◆ EXERCISE REQUIREMENTS
Express the lines of the listing below as a JSON list of strings, one string per line and no blank lines, covering everything from the line containing "This screenshot has height=525, width=1000." down to the line containing "Action: 449,51".

◆ RAW DATA
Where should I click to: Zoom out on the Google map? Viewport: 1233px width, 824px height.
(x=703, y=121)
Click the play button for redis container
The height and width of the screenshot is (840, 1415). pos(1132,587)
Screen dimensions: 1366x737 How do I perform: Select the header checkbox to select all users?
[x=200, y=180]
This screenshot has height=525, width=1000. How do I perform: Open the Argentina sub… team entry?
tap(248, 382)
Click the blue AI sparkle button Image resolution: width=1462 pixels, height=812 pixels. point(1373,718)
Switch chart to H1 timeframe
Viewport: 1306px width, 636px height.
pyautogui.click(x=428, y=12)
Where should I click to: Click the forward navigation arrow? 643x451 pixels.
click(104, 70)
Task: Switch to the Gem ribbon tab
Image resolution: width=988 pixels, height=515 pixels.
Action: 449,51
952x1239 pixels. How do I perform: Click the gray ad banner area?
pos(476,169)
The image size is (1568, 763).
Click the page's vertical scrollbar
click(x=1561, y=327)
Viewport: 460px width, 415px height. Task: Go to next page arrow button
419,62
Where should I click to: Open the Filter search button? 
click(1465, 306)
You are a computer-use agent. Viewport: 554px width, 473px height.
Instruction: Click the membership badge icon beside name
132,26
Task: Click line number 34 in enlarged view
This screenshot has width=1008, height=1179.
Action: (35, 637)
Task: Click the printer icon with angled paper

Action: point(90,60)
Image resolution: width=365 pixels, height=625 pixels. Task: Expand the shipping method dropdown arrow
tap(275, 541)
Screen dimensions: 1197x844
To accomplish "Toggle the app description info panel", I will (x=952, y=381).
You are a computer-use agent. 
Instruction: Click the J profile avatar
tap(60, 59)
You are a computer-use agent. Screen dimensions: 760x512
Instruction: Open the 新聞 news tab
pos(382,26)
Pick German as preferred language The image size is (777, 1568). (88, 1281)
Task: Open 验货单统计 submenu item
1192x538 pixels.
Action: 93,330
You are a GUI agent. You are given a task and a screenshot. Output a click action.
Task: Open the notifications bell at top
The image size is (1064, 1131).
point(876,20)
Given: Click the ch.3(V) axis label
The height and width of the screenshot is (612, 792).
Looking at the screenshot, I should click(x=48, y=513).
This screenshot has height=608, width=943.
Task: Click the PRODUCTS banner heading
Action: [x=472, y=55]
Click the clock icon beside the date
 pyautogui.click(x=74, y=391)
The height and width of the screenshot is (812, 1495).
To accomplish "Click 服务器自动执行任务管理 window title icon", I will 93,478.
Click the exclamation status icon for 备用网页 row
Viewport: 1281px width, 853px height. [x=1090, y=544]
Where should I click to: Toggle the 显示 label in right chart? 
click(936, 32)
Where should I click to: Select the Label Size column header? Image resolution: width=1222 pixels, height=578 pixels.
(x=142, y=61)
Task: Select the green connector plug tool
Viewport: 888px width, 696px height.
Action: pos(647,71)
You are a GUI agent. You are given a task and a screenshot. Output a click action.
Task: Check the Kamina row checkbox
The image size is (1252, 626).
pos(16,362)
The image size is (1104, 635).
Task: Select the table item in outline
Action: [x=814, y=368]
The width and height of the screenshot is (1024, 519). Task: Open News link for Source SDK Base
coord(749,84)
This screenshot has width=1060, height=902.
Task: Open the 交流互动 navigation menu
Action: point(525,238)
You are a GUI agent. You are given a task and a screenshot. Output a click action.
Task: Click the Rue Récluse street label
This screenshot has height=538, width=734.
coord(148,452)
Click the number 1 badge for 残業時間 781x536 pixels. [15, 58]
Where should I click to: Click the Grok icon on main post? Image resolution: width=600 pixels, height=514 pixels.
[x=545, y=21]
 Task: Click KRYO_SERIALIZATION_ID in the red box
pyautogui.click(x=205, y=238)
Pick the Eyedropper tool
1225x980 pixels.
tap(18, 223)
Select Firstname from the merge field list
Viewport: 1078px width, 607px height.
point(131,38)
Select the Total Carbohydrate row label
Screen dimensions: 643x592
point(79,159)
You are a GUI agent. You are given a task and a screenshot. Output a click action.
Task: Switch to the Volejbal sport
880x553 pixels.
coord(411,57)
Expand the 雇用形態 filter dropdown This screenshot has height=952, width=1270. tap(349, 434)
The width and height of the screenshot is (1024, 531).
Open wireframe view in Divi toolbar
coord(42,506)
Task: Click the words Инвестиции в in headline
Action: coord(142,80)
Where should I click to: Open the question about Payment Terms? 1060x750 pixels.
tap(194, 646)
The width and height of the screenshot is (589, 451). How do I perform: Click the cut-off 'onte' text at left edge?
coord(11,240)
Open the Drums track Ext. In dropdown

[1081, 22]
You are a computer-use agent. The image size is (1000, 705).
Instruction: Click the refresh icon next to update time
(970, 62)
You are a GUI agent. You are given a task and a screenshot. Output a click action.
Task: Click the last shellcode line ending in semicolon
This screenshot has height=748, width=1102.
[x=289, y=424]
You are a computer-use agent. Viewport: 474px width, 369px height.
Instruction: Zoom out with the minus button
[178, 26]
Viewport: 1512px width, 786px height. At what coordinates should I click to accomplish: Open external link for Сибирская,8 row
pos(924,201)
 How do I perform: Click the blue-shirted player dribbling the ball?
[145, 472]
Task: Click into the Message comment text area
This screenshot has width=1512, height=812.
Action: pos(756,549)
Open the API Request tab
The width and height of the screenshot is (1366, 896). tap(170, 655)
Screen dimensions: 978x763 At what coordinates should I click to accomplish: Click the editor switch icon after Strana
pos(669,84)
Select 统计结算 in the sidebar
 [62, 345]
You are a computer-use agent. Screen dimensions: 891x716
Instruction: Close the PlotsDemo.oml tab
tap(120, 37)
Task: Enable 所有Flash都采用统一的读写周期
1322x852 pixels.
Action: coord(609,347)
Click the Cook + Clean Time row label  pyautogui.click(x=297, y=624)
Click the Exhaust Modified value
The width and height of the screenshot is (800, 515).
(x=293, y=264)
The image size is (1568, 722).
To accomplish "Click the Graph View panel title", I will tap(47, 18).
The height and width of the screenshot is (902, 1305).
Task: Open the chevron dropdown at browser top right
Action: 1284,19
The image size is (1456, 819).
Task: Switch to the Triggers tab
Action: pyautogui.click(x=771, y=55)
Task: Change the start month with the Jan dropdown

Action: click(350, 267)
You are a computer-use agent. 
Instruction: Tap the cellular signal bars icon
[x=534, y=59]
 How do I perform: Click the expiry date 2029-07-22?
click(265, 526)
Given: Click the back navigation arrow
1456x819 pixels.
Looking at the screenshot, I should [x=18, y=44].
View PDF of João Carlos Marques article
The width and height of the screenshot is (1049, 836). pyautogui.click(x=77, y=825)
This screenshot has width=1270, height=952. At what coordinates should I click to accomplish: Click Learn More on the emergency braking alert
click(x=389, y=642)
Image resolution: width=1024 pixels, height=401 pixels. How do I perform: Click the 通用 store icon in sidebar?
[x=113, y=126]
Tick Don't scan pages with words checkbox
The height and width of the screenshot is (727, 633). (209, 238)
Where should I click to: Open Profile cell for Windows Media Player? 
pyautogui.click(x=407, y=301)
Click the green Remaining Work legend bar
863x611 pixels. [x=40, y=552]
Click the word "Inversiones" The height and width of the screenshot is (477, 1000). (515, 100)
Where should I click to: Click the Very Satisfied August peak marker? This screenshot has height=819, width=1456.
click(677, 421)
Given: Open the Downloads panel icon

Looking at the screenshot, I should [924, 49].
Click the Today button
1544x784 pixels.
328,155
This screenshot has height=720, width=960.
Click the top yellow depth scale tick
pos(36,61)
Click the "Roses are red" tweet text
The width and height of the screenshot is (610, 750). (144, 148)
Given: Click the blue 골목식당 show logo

◆ WRITTEN ANSWER
[
  "This screenshot has height=525, width=1000. How do I perform: Open the Argentina sub… team entry?",
  "tap(248, 382)",
  "Click the blue AI sparkle button Image resolution: width=1462 pixels, height=812 pixels. point(1373,718)",
  "Switch chart to H1 timeframe",
  "Viewport: 1306px width, 636px height.",
  "pyautogui.click(x=428, y=12)",
  "Where should I click to: Click the forward navigation arrow? 643x451 pixels.",
  "click(104, 70)",
  "Task: Switch to the Gem ribbon tab",
  "Image resolution: width=988 pixels, height=515 pixels.",
  "Action: 449,51"
]